### ACTIVITY
Every line from the one with "You are a computer-use agent. This" through the end of the records below should be restated word for word, and nothing outside that span.

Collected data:
BEGIN

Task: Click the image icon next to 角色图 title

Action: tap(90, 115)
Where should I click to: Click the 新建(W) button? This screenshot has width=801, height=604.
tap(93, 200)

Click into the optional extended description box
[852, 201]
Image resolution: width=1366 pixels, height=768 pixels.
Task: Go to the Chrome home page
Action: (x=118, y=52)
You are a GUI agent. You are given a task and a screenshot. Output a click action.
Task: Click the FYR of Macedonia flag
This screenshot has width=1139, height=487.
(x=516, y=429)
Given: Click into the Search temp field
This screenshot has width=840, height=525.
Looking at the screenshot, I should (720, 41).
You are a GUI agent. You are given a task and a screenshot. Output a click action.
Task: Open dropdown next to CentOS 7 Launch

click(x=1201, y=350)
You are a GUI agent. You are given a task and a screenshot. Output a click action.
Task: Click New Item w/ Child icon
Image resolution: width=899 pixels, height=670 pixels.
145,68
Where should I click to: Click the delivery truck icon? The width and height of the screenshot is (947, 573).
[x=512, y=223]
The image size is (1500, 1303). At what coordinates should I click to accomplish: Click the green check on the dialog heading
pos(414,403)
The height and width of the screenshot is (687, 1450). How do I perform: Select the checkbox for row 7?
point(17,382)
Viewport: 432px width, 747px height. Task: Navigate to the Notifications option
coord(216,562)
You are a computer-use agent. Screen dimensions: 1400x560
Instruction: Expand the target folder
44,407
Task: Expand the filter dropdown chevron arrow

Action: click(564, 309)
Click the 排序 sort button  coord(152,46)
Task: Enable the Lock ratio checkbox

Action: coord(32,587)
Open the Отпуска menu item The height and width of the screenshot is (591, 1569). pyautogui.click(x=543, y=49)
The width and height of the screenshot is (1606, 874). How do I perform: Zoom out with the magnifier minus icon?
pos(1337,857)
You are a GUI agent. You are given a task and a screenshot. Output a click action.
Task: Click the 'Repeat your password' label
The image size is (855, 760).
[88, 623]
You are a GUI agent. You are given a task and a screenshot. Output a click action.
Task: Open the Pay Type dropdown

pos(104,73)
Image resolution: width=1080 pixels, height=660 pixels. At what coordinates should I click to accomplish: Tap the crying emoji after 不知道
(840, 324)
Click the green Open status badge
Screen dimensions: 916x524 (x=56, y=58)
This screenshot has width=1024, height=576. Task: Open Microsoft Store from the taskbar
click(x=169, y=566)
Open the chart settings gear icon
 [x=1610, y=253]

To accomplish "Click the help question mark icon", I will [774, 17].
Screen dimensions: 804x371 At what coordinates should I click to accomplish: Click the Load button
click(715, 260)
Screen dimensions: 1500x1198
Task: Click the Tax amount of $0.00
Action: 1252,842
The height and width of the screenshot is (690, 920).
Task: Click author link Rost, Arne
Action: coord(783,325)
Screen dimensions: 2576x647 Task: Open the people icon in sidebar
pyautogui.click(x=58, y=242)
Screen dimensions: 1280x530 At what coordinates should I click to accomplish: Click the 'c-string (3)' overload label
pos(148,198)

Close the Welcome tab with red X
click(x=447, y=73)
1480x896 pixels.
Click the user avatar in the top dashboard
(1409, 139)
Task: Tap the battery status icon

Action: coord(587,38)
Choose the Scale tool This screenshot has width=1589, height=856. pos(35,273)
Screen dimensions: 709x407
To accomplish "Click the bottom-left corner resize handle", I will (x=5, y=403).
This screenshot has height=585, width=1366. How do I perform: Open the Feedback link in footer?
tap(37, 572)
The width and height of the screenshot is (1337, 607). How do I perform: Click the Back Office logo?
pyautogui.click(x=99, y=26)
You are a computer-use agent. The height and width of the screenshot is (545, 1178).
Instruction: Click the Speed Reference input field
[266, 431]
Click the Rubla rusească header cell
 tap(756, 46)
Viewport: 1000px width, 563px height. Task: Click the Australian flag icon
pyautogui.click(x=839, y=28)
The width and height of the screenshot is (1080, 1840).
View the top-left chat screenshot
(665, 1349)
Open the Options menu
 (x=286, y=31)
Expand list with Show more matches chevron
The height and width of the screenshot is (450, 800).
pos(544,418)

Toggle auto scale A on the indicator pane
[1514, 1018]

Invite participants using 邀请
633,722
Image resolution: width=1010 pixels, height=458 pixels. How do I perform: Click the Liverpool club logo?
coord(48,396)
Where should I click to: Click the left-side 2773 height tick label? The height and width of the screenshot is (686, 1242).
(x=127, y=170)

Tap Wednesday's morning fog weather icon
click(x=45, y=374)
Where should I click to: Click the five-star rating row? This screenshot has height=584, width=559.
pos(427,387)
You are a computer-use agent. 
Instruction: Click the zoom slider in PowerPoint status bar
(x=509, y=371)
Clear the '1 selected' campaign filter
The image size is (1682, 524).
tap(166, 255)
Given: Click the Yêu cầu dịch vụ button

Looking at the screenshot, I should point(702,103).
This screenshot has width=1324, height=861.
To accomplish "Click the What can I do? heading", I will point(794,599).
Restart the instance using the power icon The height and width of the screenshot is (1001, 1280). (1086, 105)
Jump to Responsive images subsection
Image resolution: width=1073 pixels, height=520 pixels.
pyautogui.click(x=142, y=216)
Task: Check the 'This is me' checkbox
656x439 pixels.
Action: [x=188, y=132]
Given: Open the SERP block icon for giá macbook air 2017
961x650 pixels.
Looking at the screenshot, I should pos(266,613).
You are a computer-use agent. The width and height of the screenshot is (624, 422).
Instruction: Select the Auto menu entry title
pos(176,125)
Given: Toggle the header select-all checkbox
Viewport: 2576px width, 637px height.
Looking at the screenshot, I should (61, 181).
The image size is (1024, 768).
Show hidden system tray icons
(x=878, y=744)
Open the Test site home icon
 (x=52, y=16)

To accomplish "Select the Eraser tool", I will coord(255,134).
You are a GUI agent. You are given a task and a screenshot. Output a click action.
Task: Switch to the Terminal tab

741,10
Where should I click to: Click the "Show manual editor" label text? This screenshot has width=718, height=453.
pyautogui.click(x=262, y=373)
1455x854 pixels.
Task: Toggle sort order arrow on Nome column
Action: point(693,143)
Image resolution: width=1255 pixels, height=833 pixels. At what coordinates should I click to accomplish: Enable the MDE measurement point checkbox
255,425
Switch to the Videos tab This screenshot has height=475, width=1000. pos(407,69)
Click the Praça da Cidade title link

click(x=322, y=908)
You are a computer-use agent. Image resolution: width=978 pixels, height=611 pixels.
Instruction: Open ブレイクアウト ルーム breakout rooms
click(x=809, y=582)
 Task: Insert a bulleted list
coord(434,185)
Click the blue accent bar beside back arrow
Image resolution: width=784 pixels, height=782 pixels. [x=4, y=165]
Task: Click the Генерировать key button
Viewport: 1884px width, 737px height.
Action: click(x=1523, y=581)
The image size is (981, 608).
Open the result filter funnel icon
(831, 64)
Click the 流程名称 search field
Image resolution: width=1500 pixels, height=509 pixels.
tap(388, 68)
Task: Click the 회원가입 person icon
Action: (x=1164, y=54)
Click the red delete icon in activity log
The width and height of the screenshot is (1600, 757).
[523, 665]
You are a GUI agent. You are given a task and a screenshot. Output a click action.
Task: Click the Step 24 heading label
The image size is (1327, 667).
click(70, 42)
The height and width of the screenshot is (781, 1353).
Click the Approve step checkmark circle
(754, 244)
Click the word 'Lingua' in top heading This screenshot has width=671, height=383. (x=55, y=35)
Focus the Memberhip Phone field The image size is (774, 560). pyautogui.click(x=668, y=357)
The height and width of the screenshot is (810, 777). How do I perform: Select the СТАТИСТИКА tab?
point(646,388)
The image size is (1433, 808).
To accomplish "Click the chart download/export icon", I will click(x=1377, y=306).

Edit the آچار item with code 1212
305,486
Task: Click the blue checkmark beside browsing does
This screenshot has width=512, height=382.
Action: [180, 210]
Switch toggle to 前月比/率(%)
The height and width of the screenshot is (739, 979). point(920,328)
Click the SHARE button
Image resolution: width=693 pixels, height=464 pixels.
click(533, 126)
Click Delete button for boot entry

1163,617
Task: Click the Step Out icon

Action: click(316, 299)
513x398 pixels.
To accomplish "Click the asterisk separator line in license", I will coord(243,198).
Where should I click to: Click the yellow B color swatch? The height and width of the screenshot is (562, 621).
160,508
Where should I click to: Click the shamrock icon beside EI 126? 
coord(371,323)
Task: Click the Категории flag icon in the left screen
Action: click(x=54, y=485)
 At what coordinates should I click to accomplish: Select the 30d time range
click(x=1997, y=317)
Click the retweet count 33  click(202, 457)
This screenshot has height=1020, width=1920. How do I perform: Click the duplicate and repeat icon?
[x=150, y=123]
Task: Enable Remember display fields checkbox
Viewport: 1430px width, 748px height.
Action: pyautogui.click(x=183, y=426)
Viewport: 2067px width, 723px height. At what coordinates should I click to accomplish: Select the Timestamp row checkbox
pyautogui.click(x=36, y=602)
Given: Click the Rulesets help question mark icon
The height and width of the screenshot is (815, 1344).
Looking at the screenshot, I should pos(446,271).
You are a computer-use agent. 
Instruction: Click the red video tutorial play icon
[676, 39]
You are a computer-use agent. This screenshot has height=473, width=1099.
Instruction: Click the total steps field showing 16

END

### OUTPUT OF THE TASK
You are a computer-use agent. This screenshot has height=473, width=1099.
Instruction: Click the total steps field showing 16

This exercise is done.